Reyhen, a irmã mais velha, também voltou da cidade, mas em outra situação. Estava grávida, gravidez atribuída a um “rapaz da farmácia”. Mas bem poderia ser outra pessoa, talvez o próprio patrão. O fato é que agora tem um filho e está casada com um pastor, o bobão do local.

Completa o trio a jovem Nurhan, a mais complexa das personagens do filme, terna, briguenta, ciumenta, amorosa. Chega de volta por ter batido numa das crianças de que se ocupava.

A segunda figura marcante do filme é o escorpião, que tem um peso literalmente simbólico. Ele, em si, não morde ninguém no filme. Mas representa o perigo e, sobretudo, as relações hostis que se estabelecem entre as personagens, sejam as próprias irmãs, sejam o pai-patrão ou o marido de Reyhen. Na situação de pobreza, isolamento e falta de perspectiva em que se encontram, todos podem ou desejam fazer mal a todos.

A situação das irmãs, digamos, tem algo conhecido no Brasil –famílias ricas ou de classe média “importam” moças pobres para serviços domésticos. Na Turquia, onde se passa o filme de Emin Alper, o estatuto é ligeiramente outro. As meninas são agregadas à família como filhas-empregadas, digamos assim.

Como na peça de Tchékov, que o filme adapta livremente, as três irmãs desejam com todas as forças sair daquele fim de mundo e voltar para a cidade. O lugarejo não traz outra perspectiva que não a de uma lenta inexistência.

Por outro lado, “a cidade” (incluindo seus personagens, em especial o médico que aparece em cena) se mostra de forma bastante ambígua. É o lugar almejado com todas as forças, mas também aquele em que a menor fraqueza (sexual, de caráter ou qualquer outra) se amplia cruelmente e leva as meninas à desgraça (no caso, o retorno à aldeia nas montanhas, mas poderia ser outra).

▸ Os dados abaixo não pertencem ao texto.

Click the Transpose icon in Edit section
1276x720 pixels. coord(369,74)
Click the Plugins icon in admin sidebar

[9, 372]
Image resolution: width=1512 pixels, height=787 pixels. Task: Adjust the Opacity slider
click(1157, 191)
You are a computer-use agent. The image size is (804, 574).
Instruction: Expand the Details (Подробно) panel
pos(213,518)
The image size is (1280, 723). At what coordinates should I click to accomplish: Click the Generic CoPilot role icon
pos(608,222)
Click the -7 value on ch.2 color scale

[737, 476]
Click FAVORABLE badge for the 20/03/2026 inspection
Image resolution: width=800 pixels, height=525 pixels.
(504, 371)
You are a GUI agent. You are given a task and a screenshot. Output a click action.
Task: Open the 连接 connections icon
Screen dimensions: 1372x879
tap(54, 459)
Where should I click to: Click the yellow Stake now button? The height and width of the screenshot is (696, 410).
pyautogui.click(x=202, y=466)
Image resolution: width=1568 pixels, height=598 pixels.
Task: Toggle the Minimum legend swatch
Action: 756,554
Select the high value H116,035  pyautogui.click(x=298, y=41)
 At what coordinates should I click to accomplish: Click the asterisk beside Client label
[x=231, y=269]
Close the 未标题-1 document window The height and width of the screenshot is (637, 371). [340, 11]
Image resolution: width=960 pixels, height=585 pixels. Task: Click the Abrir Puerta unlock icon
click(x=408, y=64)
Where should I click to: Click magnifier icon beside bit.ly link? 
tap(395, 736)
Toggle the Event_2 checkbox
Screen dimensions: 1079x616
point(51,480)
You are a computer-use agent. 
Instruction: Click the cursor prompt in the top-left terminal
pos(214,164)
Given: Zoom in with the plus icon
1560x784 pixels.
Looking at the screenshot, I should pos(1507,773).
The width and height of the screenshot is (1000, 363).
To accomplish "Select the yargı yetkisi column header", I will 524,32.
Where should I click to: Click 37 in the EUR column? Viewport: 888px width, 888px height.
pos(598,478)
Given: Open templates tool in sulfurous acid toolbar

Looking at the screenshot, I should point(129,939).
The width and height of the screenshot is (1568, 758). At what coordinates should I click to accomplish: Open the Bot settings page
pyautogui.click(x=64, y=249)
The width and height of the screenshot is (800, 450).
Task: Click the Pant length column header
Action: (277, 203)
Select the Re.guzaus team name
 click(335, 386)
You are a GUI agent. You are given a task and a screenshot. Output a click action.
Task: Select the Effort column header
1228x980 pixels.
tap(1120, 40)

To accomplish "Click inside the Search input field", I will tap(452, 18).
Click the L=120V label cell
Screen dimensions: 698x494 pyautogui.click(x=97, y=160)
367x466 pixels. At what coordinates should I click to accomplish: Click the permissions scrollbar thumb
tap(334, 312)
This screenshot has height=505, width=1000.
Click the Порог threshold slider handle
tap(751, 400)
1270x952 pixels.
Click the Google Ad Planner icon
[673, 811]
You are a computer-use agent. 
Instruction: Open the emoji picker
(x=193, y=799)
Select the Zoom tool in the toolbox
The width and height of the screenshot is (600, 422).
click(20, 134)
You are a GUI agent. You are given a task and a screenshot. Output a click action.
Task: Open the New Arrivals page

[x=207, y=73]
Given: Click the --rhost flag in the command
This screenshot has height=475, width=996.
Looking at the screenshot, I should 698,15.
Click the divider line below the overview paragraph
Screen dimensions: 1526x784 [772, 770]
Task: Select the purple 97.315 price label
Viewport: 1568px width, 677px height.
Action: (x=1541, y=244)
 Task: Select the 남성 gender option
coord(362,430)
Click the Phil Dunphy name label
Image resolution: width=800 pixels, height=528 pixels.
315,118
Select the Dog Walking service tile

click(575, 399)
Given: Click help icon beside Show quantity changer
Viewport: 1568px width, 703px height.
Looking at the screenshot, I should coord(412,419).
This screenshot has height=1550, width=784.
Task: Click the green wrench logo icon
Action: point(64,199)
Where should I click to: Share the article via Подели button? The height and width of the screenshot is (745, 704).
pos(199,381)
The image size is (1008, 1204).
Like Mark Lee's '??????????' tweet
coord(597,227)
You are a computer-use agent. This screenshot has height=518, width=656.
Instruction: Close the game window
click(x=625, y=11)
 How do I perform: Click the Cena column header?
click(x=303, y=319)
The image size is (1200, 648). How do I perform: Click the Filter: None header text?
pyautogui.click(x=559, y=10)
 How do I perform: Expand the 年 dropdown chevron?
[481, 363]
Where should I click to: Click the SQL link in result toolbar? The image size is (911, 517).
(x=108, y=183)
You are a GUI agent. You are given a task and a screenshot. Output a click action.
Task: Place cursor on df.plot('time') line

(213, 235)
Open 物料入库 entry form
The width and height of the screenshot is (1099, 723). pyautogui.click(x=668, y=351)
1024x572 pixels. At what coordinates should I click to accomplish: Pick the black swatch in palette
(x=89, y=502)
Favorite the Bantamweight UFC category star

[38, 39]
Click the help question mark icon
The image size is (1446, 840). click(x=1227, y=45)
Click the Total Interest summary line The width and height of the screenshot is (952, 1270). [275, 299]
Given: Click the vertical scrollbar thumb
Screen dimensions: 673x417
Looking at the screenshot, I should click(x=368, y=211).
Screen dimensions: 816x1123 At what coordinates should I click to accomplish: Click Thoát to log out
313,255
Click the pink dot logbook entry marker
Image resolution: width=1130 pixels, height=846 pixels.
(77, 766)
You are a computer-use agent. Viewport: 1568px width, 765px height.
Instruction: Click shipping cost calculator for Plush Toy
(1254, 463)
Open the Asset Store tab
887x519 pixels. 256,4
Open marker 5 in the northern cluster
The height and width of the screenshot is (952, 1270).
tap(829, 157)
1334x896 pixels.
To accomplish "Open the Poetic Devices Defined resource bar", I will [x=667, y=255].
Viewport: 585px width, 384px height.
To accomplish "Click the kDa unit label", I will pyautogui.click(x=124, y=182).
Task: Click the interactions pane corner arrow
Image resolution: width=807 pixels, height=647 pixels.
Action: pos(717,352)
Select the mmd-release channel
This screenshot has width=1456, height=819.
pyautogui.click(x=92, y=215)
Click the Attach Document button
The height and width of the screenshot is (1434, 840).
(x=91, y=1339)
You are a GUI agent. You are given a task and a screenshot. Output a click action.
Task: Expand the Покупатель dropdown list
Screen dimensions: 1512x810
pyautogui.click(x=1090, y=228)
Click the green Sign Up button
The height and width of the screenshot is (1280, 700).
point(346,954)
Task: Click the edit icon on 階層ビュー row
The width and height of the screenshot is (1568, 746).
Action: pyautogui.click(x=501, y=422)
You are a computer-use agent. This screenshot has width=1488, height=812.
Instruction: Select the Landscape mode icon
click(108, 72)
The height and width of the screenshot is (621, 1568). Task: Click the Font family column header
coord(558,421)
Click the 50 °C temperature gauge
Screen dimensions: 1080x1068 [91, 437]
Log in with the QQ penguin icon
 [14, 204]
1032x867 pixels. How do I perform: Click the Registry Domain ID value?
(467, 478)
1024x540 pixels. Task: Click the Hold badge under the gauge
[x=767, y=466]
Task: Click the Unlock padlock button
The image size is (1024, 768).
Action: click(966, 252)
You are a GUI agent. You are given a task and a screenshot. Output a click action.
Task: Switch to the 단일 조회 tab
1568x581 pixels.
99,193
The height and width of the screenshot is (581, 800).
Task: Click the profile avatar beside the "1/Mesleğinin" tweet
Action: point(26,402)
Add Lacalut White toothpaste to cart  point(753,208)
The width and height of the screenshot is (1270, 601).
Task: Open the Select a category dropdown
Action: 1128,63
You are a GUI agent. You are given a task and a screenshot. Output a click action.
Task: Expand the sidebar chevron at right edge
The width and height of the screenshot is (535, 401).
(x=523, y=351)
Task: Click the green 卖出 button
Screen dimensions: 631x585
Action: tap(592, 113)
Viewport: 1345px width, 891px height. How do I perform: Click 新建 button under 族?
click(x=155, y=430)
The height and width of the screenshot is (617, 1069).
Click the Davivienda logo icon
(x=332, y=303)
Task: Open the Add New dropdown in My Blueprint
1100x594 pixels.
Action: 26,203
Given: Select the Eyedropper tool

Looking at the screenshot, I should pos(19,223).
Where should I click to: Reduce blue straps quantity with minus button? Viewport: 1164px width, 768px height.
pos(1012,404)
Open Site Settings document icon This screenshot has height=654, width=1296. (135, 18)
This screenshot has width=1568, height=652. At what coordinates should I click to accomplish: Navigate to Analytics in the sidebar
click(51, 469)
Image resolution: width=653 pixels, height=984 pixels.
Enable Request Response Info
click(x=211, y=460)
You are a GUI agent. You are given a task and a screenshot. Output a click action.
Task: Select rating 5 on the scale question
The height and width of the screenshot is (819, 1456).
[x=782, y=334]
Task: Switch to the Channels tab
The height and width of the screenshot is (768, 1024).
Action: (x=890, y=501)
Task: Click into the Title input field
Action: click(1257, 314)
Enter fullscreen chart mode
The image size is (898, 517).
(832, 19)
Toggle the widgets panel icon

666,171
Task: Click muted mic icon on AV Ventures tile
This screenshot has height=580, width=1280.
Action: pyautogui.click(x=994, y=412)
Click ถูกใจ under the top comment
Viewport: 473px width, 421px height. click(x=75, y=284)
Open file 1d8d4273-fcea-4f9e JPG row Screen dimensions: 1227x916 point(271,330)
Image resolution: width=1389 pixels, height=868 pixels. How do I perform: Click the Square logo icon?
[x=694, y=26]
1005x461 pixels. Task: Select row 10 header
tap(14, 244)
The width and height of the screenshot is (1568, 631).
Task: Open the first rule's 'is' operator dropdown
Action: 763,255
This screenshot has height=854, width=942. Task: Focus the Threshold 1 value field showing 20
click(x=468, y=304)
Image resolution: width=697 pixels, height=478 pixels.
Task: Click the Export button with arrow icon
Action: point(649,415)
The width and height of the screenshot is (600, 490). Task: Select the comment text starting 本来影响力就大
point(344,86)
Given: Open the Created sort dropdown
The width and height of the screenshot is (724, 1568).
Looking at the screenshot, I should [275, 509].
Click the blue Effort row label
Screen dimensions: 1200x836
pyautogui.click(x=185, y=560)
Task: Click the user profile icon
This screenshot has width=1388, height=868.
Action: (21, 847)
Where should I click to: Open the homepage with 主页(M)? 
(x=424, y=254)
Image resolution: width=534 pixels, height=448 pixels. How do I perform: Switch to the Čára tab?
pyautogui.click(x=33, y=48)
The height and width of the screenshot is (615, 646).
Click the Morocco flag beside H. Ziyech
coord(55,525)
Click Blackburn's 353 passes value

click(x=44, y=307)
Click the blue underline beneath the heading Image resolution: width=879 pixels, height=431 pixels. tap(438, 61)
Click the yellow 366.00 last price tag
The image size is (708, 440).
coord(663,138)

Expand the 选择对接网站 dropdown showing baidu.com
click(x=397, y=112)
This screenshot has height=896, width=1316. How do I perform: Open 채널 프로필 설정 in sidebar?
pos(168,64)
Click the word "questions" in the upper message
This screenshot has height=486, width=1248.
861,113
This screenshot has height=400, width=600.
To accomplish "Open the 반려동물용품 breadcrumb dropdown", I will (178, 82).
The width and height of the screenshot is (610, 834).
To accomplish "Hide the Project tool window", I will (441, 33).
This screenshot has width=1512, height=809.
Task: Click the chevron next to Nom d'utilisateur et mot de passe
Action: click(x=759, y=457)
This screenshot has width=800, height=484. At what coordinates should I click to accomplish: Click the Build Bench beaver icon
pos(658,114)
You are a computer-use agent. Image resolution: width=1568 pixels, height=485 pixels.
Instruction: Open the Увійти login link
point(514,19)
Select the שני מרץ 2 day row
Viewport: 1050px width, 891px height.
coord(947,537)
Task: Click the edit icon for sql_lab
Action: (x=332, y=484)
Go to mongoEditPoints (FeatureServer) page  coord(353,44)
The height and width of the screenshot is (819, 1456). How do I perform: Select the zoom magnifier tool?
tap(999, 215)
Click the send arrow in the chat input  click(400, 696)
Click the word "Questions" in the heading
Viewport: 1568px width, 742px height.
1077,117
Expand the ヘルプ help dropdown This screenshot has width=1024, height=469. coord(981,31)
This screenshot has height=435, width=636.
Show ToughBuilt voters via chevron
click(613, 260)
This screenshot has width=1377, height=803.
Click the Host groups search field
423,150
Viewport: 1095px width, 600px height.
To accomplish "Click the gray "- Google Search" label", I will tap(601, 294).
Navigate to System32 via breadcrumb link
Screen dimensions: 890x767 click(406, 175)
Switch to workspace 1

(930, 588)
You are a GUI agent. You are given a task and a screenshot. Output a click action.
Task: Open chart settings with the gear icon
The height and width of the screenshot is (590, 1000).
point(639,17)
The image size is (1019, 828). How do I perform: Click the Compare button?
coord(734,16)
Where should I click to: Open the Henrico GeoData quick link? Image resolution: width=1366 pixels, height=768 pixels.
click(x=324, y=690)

É essa situação que faz a força e a fraqueza do filme. Alper maneja os tempos e distribui as personagens com eficácia bastante para que o filme se desenrole à nossa frente e as situações permitem aos atores se desempenharem bem. Ao mesmo tempo, esses signos que percorrem o filme com insistência lembram seus limites.

O escorpião que tanto pode surgir numa brincadeira sem graça do pai como andar pela casa em primeiro plano sem outra função senão a de significar um destino em que o mal se manifesta de forma naturalizada é um desses indícios. A estrada, deserta quando era preciso estar ocupada e vice-versa, outro.

Se Kiarostami ia aos lugares distantes para melhor perder o controle de seu filme, Alper vai longe para preservar suas prerrogativas autorais. O que no caso implica certa previsibilidade, não tanto dos acontecimentos quanto dos sentidos implicados neles. Para o bem e para o mal, este é um filme sobre a pobreza e seus ecos nas personalidades.